To find the surface area of a sphere, we use the known formula: Surface Area (A) = $$4 \pi r^2$$.
We will substitute the given values of π and r into this formula and perform the calculation.
First, we will calculate the square of the radius ($$r^2$$).
Next, we will multiply the values together.
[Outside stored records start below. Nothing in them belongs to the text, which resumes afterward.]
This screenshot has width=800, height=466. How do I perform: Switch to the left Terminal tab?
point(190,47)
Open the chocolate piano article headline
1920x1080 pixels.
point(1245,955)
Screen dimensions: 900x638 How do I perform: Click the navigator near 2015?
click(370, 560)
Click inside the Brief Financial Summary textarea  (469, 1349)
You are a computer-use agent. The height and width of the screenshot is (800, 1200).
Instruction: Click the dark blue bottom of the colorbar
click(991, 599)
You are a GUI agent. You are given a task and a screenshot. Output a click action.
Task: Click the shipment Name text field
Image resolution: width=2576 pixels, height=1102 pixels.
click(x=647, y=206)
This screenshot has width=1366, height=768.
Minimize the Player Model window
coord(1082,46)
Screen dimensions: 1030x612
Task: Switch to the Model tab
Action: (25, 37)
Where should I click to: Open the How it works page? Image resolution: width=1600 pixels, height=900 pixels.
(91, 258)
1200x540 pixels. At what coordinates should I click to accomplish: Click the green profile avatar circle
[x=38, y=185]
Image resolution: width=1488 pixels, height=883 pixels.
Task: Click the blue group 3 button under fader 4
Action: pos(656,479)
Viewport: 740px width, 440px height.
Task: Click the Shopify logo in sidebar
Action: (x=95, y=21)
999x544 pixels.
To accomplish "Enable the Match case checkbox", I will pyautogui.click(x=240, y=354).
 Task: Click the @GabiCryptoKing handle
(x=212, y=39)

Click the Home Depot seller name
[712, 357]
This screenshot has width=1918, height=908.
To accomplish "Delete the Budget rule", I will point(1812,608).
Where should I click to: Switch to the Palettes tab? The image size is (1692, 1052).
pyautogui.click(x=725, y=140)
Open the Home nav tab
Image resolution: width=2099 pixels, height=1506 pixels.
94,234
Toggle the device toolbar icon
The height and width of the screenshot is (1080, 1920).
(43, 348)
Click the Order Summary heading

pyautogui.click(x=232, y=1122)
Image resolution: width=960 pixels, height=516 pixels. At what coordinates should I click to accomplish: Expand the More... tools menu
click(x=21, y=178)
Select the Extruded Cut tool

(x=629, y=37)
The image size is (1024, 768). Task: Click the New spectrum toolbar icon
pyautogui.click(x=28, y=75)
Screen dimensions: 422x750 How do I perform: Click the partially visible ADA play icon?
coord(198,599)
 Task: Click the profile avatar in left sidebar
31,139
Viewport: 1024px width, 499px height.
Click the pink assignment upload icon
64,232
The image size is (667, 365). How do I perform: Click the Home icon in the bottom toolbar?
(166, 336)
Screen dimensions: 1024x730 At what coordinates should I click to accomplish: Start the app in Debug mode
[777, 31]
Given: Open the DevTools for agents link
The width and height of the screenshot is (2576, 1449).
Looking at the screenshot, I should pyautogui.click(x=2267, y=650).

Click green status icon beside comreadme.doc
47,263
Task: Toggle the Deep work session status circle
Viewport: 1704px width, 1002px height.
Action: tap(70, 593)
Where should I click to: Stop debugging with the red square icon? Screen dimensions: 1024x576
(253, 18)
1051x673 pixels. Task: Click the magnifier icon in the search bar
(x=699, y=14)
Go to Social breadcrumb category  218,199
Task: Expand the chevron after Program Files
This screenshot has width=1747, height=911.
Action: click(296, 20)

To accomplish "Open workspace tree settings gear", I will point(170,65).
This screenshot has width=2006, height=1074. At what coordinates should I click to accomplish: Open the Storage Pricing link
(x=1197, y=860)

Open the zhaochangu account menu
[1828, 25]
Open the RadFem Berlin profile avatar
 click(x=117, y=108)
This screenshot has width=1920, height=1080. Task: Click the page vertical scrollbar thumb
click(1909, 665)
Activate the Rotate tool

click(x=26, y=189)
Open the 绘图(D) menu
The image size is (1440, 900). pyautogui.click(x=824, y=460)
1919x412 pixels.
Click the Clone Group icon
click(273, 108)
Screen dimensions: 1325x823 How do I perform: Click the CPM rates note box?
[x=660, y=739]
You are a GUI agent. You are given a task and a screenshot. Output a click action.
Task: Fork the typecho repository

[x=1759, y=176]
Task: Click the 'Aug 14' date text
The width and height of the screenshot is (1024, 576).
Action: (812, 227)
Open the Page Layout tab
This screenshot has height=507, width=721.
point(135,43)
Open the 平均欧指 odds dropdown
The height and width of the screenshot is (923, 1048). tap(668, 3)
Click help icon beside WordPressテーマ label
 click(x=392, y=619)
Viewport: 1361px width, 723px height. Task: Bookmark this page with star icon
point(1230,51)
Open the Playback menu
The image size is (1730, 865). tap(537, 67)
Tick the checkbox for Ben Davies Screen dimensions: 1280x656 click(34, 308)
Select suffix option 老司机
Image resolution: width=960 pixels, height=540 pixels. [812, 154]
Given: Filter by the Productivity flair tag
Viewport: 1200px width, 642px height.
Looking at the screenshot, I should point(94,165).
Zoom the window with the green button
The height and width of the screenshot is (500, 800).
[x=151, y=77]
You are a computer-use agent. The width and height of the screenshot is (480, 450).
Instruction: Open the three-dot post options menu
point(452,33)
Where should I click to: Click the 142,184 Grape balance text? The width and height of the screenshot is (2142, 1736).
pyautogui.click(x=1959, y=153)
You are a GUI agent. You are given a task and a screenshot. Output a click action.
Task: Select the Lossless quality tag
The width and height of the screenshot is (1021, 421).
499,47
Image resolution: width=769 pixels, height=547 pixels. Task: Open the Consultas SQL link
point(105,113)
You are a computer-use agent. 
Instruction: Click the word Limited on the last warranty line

**step6** Calculating the Surface Area

Substitute the values into the surface area formula:
$$A = 4 \times \frac{22}{7} \times (2.1)^2$$
First, calculate $$ (2.1)^2 $$:
$$ (2.1)^2 = 2.1 \times 2.1 = 4.41 $$
So, $$A = 4 \times \frac{22}{7} \times 4.41 $$
Now, multiply the numbers:
$$A = \frac{4 \times 22 \times 4.41}{7} $$
$$A = \frac{88 \times 4.41}{7} $$
To simplify the calculation, we can divide 4.41 by 7 first:
$$ 4.41 \div 7 = 0.63 $$
Now, multiply the result by 88:
$$A = 88 \times 0.63 $$
$$ 88 \times 0.63 = 55.44 $$
So, the surface area of the sphere is 55.44 square centimeters.